The constraints and conventions of beautifully costumed period dramas such as this film can be as predictable and confining as one of the corsets worn by its characters. From spicing up the story to adding adventurous, anachronistic elements, many different approaches have been attempted to make these kinds of films more than what amounts to just a nice-looking film of an audiobook. From Baz Luhrmann’s “The Great Gatsby” to the sexed-up Keira Knightley of “Pride and Prejudice,” directors try to find the right recipe for making these old-timey tales more palatable.
Director Davies made choices in “A Quiet Passion” that are simply inexplicable. The film begins with young Emily Dickinson being brilliant and cheeky at school, and soon her beloved family show up to take her back to her beloved home. The father talks in a weird, declarative style. But maybe that’s just a weird paternal thing he does.

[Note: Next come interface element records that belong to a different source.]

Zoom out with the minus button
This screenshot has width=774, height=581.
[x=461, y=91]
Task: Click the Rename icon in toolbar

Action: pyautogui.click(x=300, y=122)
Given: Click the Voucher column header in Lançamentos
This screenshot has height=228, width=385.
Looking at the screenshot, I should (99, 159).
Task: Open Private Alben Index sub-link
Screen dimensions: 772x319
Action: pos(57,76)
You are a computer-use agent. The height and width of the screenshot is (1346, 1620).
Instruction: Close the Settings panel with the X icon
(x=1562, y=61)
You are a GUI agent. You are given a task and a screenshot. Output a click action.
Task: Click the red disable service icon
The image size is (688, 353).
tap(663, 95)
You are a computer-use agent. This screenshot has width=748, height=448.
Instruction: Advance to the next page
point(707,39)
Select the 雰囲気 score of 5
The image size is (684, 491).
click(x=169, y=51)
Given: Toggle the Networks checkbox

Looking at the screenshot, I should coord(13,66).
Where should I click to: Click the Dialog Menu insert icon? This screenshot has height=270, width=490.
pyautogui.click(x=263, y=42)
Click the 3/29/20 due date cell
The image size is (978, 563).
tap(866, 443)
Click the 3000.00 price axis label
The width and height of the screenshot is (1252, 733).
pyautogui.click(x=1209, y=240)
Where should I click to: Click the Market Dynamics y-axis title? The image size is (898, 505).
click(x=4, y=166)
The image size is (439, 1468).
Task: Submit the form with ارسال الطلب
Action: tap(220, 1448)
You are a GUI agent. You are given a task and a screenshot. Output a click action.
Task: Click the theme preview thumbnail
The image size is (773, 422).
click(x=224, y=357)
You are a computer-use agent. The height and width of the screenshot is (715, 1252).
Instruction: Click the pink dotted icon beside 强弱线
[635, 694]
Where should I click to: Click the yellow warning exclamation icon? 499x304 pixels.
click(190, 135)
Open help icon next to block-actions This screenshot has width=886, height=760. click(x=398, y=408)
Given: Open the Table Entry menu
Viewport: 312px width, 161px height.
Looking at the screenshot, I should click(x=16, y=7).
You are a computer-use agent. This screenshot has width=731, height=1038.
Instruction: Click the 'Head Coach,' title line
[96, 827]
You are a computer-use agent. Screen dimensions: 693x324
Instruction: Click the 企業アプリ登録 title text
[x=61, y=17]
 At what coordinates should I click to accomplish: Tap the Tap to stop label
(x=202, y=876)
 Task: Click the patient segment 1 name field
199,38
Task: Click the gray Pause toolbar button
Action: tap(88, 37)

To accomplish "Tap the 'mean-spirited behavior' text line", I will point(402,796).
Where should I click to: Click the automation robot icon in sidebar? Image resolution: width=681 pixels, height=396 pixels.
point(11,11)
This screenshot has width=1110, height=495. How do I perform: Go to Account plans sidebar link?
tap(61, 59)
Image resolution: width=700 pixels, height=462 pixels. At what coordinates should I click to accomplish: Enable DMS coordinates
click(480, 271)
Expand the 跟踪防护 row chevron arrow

But as the scenes progress, everyone in the film starts talking this way. The line delivery is absolutely bonkers. It was like how on “Twin Peaks” some characters, especially the character played by David Lynch himself, shout their lines in a style that is deliberately unrealistic, off putting, theatrical and utterly bizarre. But “utterly bizarre” makes more sense in that context. I truly cannot fathom the direction here. The style must have been intentional; it could not have been just odd, wooden acting, spontaneously achieved by the entire cast.
David Denby of The New Yorker wrote that “A Quiet Passion” is one of the three best films of 2017 so far, and that is why I sought out this film. But I could not get on board with this inexplicable treatment of the story. As Emily Dickinson, Cynthia Nixon does indeed deserve the rave reviews she has received, and she has many moments that are brilliantly portrayed. I suppose the argument could be made that the formal style was how Dickinson heard the world, and Nixon’s show-stopping moments of emotion were the poetic outbursts of her intense and constricted spirit.
But all of that is just something I told myself — the experience of watching the film was altogether bewildering and unsatisfying. Every review I have read sort of explains away these odd directorial choices. My theory is that no one wants to admit they didn’t understand it. But I am here to tell you, the king has nothing on.
“A Quiet Passion” is currently available to rent.
For another personal look at a female artist, the Crescent Theater has “Maudie” opening this week, with the brilliant actress Sally Hawkins as Maud Lewis, a real-life Canadian folk artist who, although stricken with terrible arthritis, created vibrant paintings. Her marriage to a gruff fisherman (Ethan Hawke) was an unlikely source of inspiration, and she eventually painted almost every surface of the shack they shared.
This is a depiction of a difficult romance, and a life that produced artwork against many, many odds. An intimate portrait of a complex life, “Maudie” the film delivers rewards for its unusual circumstances, much like Maud Lewis herself.
“Maudie” is playing at the Crescent Theater.